A number of soilborne fungi can cause stem and root rots. Feeder roots attacked by Pythium species become gray or brown. Rhizoctonia species cause the stem at the soil line to turn brown and shrivel. Avoid planting too deeply and improve soil aeration and drainage. A species of the fungus Sclerotinia causes brown stem cankers. Stems develop round black knots of fungal tissue on the stem surface and in the pith, and a white cottony fungus is often visible at the soil line. Remove and dispose of plants exhibiting root diseases to reduce the spread of infection to nearby plants. Also remove soil adjacent to the roots.
Some herbaceous plants are susceptible to wilts caused by species of two other soilborne fungi: Fusarium and Verticillium. An infected plant often appears healthy until subjected to drought or hot temperatures. While the roots remain viable, the vascular system becomes clogged, and the plant may be stunted, develop yellow foliage, or wilt and die. Select resistant cultivars if possible, keep foliage dry, and remove infected plants and debris.
Case Study—Think about IPM: Bee Balm in Distress
Some of your bee balm plants (Monarda didyma) look sick. You wonder what is wrong with them and what you can do to improve their appearance. You review the diagnostic procedures from chapter 7, “Diagnostics,” and think about the five steps for IPM:
- Monitor and scout to determine pest type and population levels.
- Accurately identify host and pest.
- Consider economic or aesthetic injury thresholds. A threshold is the point at which action should be taken.
- Implement a treatment strategy using physical, cultural, biological, or chemical management, or combine these strategies.
- Evaluate success of treatments.
1. Monitor and scout to determine pest type and population levels.
You have several bee balm plants in your landscape. It is early fall, and you have noticed that two of your bee balm plants are declining. There is a white powdery substance on the leaves (Figure 10–31). A sample could be sent to the Plant Insect and Disease Clinic at NC State, but a cost-effective approach involves digging into some diagnostic questions.
2. Accurately identify the host and pest.
- Step 1. Identify the plant: You look through your garden journal and verify on your landscape design that the affected plants are bee balm (Monarda didyma).
- Step 2. Describe the problem: Two of the 10 bee balm plants have a white powder on the leaves and stems. Some of the leaves look disfigured.
- Step 3. Identify what is normal:
- What does the healthy part of the plant look like? The healthy bee balm in the same bed has bright-green leaves. The parts of the affected plant that still look healthy are the older growth.
- What does the unhealthy part of the plant look like? The new growth has smaller leaves that are distorted. A white powdery substance is visible, mostly concentrated on the younger leaves and on some stems.

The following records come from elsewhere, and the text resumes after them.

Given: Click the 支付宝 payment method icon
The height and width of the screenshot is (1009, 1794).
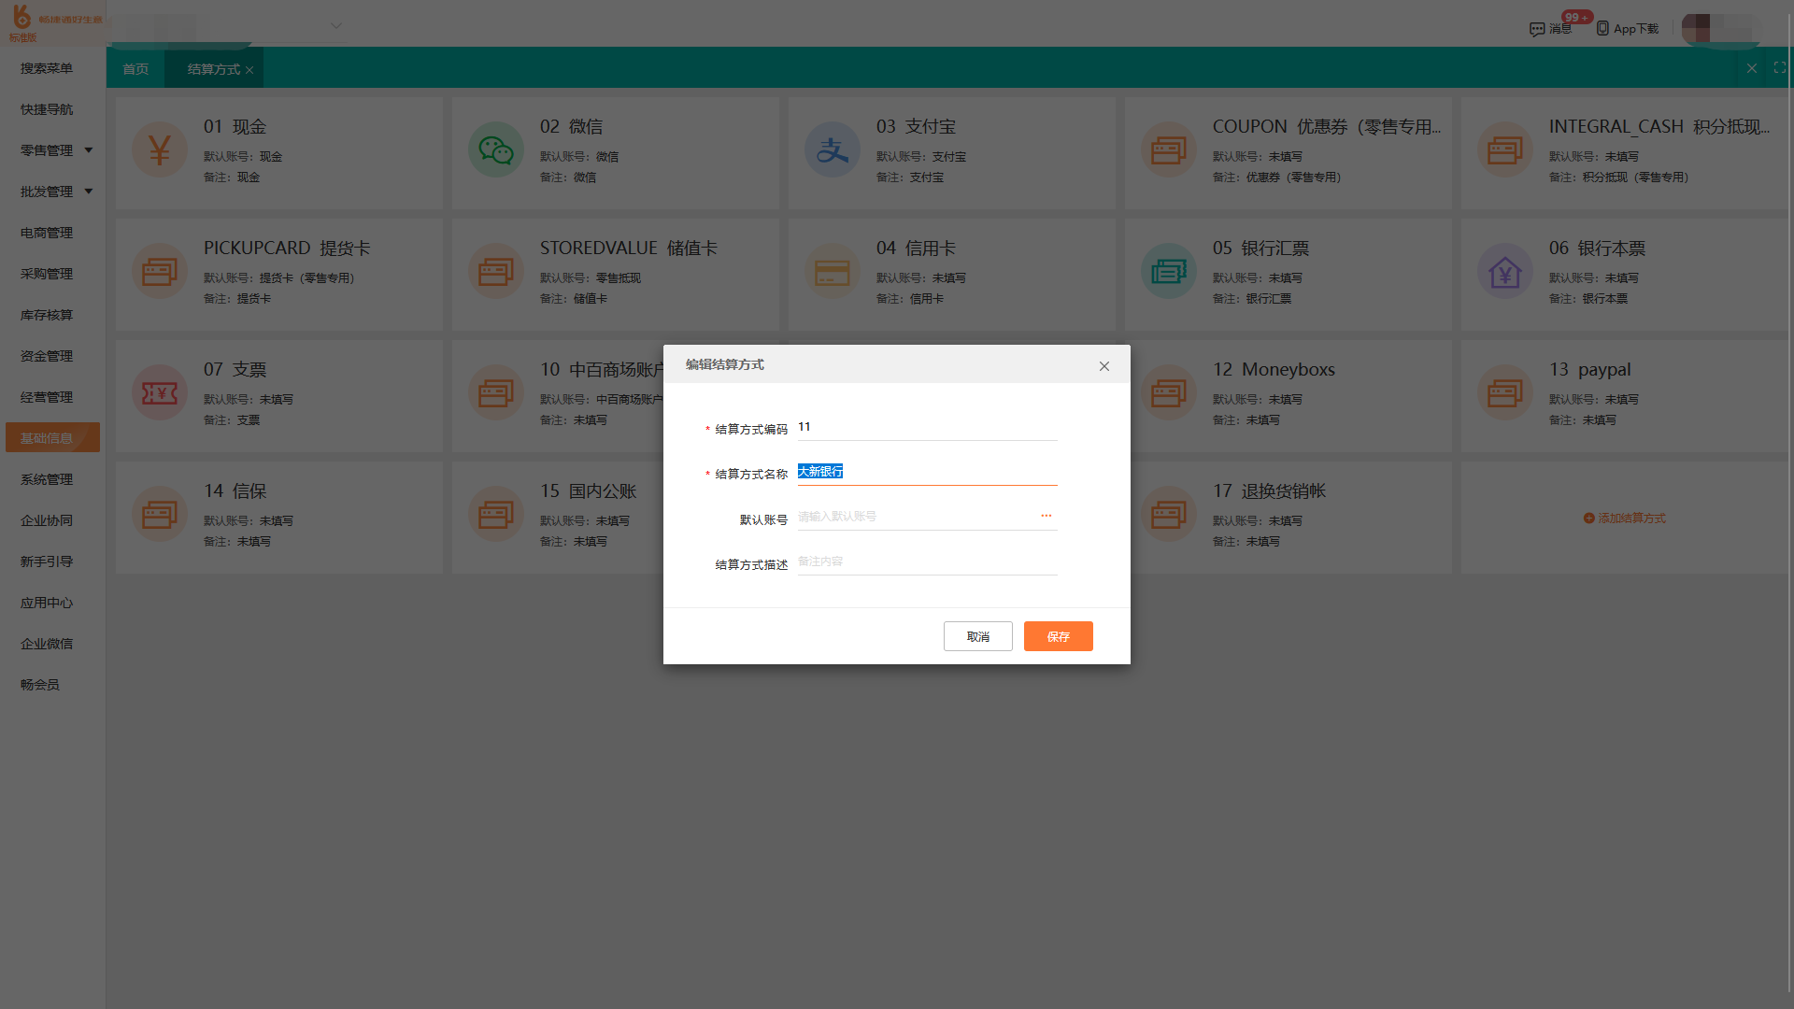Looking at the screenshot, I should (829, 149).
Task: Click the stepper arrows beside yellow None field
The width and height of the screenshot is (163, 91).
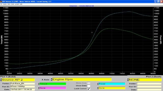Action: (98, 88)
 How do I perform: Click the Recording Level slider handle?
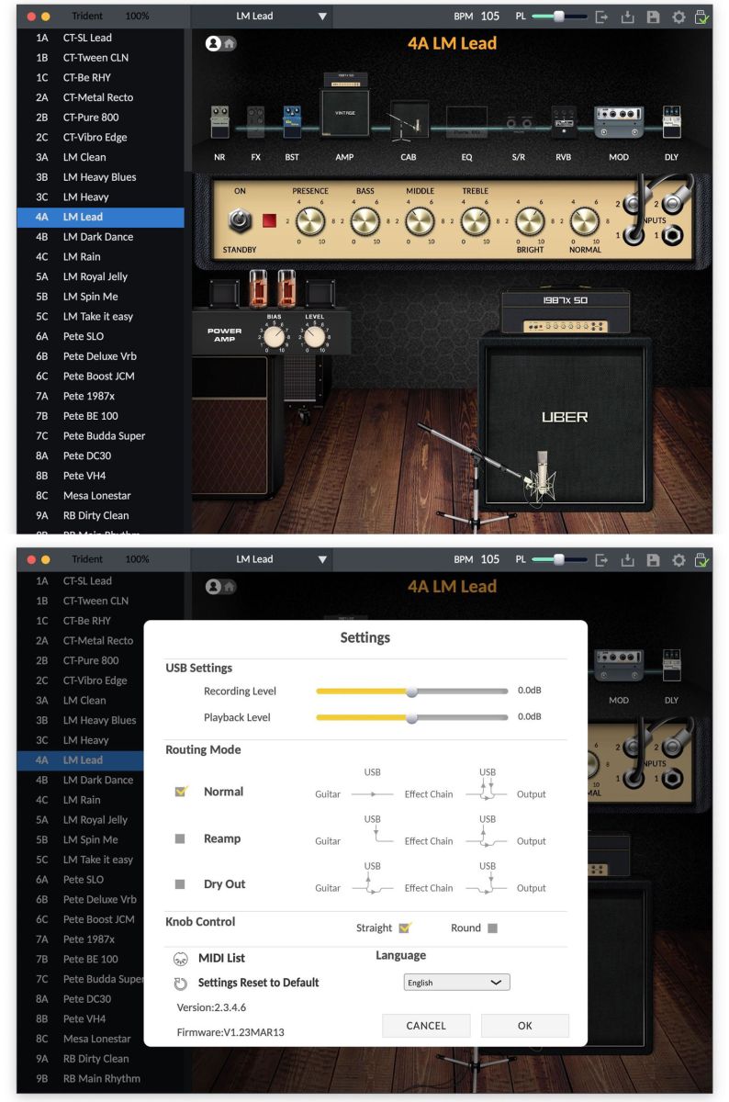(412, 691)
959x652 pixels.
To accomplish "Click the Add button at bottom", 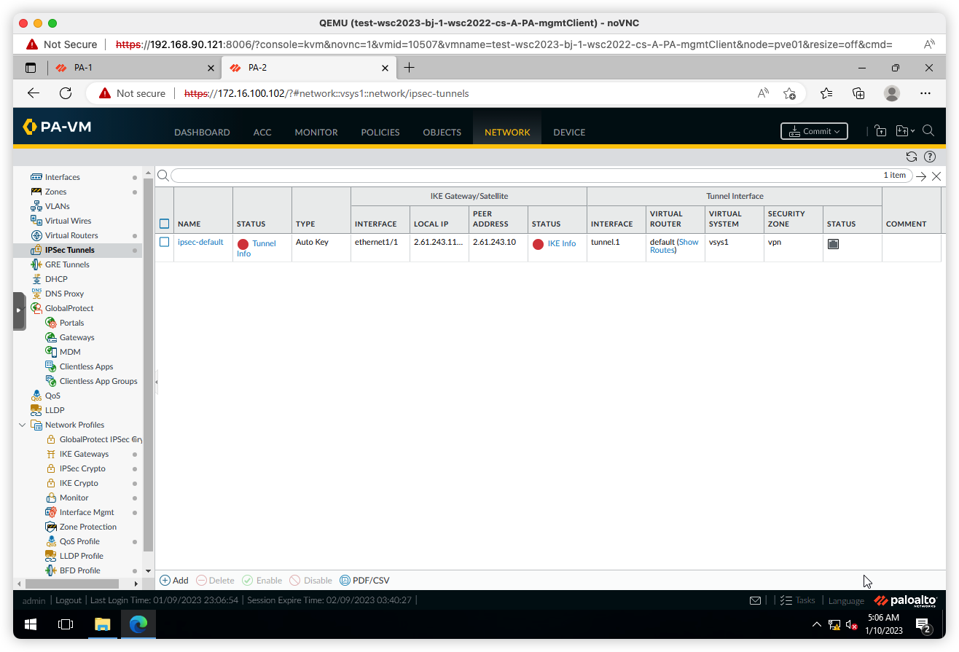I will [174, 581].
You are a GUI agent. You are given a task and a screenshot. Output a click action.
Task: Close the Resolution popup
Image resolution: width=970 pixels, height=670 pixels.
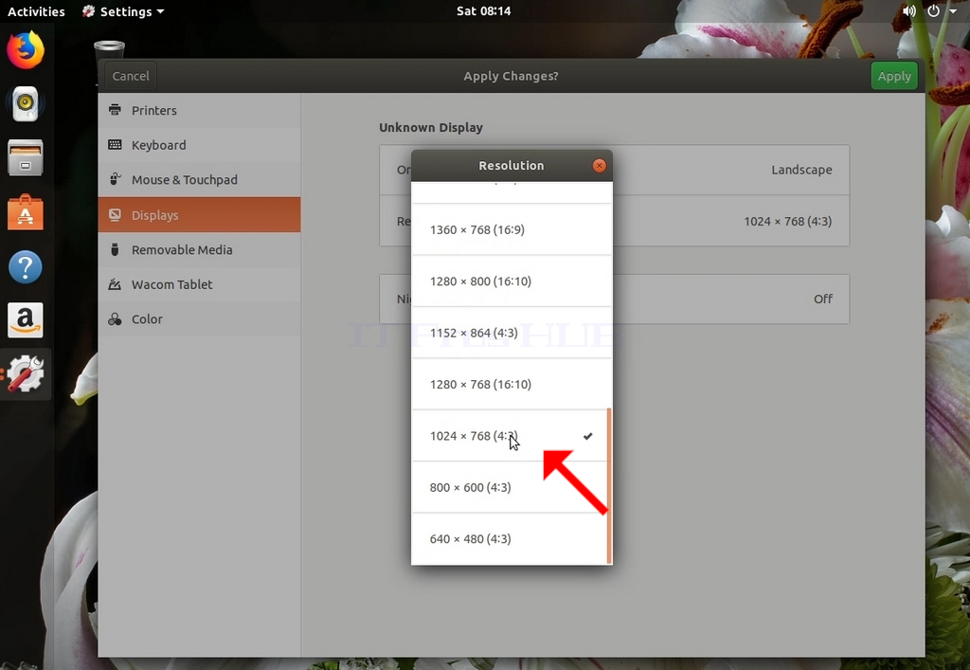[x=599, y=165]
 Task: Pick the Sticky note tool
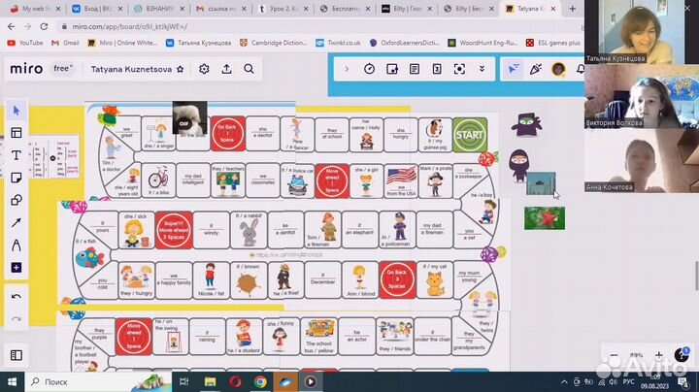[17, 178]
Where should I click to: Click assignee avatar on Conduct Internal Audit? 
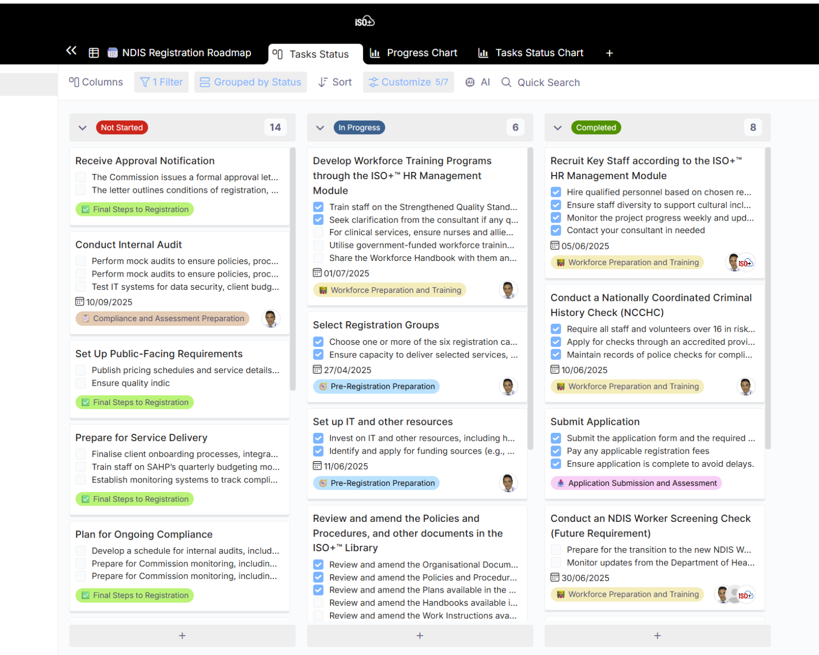(270, 319)
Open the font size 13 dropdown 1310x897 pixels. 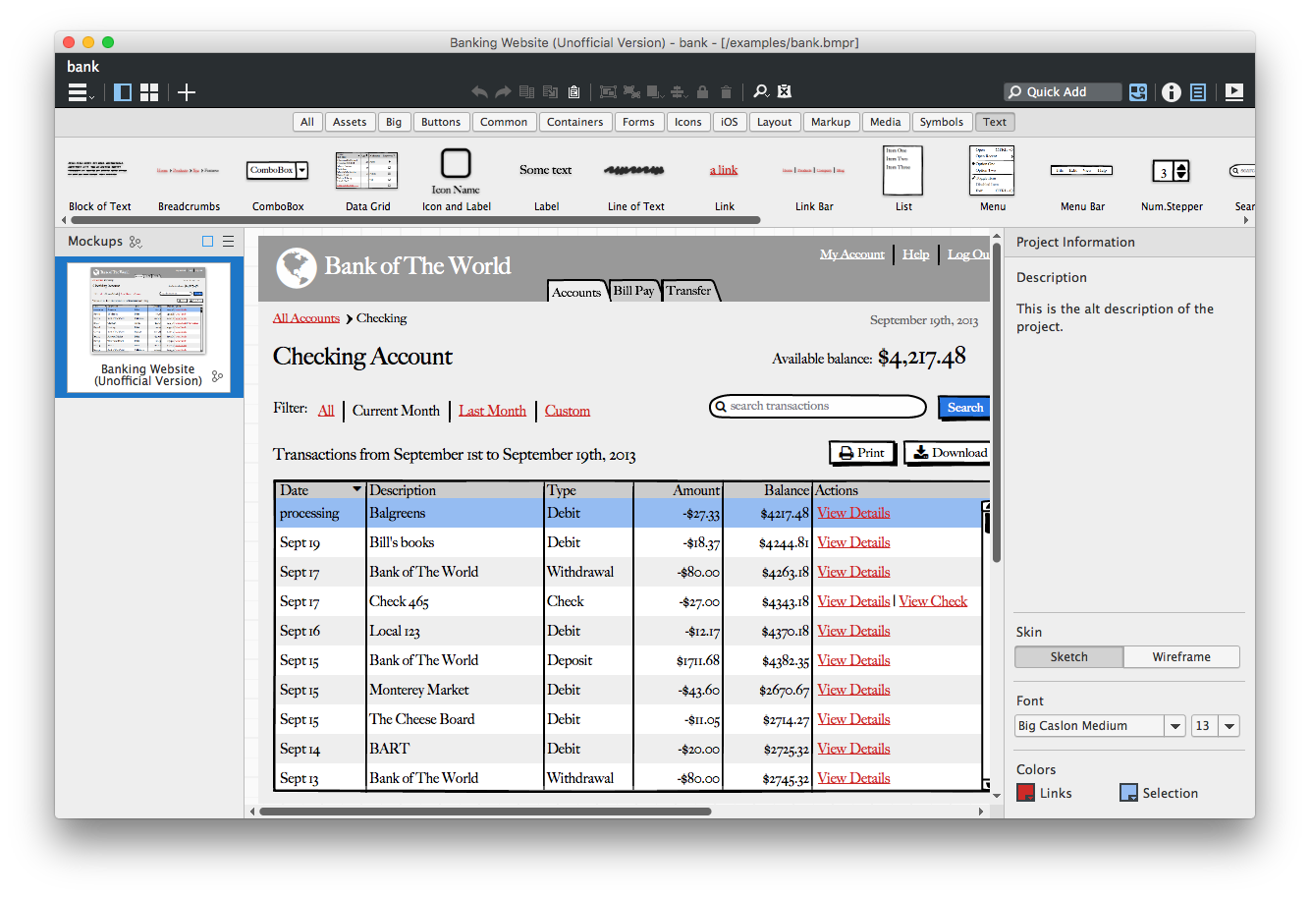(1229, 726)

- Have you had a soil test? Yes, and it showed I needed to add lime, which I did add to the bed along with compost at the time of planting. (For information on how to submit a soil test see chapter 1, “Soils and Plant Nutrients.”)
- Step 4. Cultural practices:
- Describe the age and history of plant: The bee balm plants are three years old and have been growing well since they were planted.
- Irrigation: Now that the weather has cooled off, they are watered once a week with a soaker hose for 2 hours after the sun rises.
- Fertilizer: I have added a 2-inch layer of compost every fall plus fertilizer recommended on my soil test results.
- Maintenance: I have been diligent about keeping weeds out of the bed, pruning, deadheading, and removing any fallen material.
- Step 5. Environmental conditions:
- Are there any significant water issues? It was a very hot, dry summer. We did go on vacation, and the bee balm looked a little wilted when we returned. The soil absorbs water readily; there is no standing water when irrigating or after rain.
- Describe the light near this garden bed. How many hours of sunlight? This bed gets about 6½ hours of full sun a day. There is a maple tree nearby that does shade the bee balm in the afternoon. The plants that are affected are the ones that receive the most shade.
- Describe any recent changes or events: We put in a new paver patio that is adjacent to this bed.
- Step 6. Signs of pathogens:
- On the buds/flowers: There is some of the powdery white substance on some of the buds.
- On the leaves: No insects are visible, white powdery substance is visible on the leaves and some stems.
- On the stems: There is some of the powdery white substance on some of the stems.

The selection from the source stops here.